Demokrat: RUU Pemilu Ditunda demi
Kepentingan Kekuasaan
Sebelumnya, Wakil Sekretaris Jenderal
Partai Demokrat, Irwan, menduga
ada kepentingan kekuasaan di balik penundaan RUU Pemilu.
Ia menduga, ada
kepentingan Presiden Joko Widodo mendorong putranya Gibran Rakabuming Raka untuk Pilkada DKI Jakarta.
Sebab, tahun
2022 terlalu cepat bagi Wali Kota Solo
terpilih itu, sehingga Jokowi mendukung Pilkada Serentak di
2024.
"Mungkinkah keputusan ini
dilatari oleh kemungkinan Presiden Jokowi mempersiapkan keberangkatan Gibran
dari Solo ke Jakarta? Karena dirasa terlalu cepat jika Gibran berangkat ke
Jakarta tahun 2022," kata Irwan kepada wartawan, Kamis (11/2/2021).

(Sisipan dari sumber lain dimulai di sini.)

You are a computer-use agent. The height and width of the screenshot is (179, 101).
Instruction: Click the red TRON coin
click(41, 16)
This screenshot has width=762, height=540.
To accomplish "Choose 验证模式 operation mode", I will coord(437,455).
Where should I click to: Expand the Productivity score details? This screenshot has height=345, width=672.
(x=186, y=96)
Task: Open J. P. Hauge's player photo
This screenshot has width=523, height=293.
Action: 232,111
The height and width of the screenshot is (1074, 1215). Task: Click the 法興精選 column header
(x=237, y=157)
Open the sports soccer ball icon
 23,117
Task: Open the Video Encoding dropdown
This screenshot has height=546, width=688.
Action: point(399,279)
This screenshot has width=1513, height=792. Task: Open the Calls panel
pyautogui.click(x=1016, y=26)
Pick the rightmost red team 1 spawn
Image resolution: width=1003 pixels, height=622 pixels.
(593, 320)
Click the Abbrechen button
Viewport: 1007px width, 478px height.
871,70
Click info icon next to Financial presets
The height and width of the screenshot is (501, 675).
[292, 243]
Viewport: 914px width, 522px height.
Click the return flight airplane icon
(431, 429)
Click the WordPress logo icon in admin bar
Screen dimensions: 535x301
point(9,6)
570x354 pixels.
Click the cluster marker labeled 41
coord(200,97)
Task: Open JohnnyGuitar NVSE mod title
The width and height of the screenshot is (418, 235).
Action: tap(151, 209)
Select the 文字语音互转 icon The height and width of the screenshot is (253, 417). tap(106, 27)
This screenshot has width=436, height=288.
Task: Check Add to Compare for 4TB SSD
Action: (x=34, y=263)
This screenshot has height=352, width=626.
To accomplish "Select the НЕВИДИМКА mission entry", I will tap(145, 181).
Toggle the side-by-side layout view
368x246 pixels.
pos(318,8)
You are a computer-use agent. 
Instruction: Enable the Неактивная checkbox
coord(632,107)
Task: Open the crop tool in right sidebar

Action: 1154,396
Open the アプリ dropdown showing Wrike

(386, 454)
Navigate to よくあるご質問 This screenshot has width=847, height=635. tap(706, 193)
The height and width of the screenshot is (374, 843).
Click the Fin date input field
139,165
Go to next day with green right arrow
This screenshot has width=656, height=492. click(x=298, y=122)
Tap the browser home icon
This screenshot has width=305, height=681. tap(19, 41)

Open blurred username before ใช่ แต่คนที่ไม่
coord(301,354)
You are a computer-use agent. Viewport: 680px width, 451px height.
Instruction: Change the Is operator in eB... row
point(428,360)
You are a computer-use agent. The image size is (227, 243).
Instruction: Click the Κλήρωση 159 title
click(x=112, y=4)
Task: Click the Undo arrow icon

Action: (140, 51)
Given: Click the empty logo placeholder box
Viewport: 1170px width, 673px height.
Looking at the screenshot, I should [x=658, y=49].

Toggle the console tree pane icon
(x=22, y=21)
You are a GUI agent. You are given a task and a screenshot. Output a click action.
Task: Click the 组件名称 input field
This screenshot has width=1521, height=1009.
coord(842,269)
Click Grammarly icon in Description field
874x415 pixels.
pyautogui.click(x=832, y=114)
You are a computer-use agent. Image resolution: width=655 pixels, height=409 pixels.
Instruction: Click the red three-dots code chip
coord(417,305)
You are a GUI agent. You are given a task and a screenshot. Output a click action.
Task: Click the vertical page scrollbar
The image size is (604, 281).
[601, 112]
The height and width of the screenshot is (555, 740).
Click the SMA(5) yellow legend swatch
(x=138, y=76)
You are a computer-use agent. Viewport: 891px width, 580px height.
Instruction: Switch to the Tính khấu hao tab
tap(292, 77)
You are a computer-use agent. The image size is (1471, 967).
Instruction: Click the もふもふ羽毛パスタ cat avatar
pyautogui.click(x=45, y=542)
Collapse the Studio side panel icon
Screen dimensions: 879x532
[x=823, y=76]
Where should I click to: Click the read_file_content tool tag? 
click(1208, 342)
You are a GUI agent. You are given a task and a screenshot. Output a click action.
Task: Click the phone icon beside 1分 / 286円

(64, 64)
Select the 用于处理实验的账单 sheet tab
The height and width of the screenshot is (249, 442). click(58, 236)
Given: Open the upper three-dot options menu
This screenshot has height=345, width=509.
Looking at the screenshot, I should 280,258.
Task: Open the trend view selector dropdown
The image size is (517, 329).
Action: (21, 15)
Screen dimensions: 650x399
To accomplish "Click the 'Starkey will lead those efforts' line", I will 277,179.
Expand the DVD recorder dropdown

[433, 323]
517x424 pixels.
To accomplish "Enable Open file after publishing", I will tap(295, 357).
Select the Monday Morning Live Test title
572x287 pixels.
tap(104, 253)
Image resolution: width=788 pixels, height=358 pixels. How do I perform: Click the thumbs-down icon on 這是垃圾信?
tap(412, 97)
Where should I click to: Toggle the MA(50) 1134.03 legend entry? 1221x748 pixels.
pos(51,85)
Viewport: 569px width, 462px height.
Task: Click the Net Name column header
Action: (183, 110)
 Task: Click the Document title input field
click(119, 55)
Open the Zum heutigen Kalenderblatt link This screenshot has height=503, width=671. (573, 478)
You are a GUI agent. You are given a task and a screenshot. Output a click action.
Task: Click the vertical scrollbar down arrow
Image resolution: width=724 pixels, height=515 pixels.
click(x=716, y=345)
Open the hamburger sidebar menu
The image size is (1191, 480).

Menurut Irwan, perubahan sikap
fraksi di Komisi II, khususnya koalisi pemerintah, muncul
berbarengan dengan sikap Presiden Jokowi yang menolak pembahasan RUU Pemilu.
Padahal, seluruh fraksi sudah
menyepakati RUU Pemilu masuk Prolegnas Prioritas 2021.
"Mengapa sejak Presiden Jokowi statement menolak, kemudian dibarengi partai koalisi pemerintah semuanya balik
badan," kata Irwan.
Irwan mempertanyakan sikap Jokowi
menolak RUU Pemilu.
Karena itu, dia
curiga, kebijakan pemerintah menunda Pilkada ke 2024 ada alasan politik
praktis Jokowi.
Irwan mengatakan, keputusan Komisi II
DPR menghentikan RUU Pemilu akan memunculkan banyak pertanyaan, karena inkonsistensi pemerintah dan DPR.
Demokrat sendiri teguh mendukung
revisi UU Pemilu dan menolak penundaan Pilkada 2022-2023 ke tahun 2024.
"Kecurigaan bahwa pemerintah dan
parlemen hanya memikirkan kepentingan kekuasaan semata, sangat
susah untuk dibantah," katanya.
Diberitakan, Komisi II DPR RI sepakat
untuk tidak melanjutkan Revisi Undang-Undang Pemilu (RUU Pemilu).
Kesepakatan tersebut diambil seluruh Pimpinan dan Kapoksi di Komisi II DPR.
"Tadi saya sudah rapat dengan
seluruh Pimpinan dan Kapoksi yang ada di Komisi II, dengan melihat perkembangan dari masing- masing parpol terakhir
ini, kami sepakat untuk tidak melanjutkan pembahasan ini," kata
Ketua Komisi II DPR, Ahmad Doli Kurnia, di Kompleks Parlemen, Senayan, Jakarta, Rabu (10/2/2021). [dhn]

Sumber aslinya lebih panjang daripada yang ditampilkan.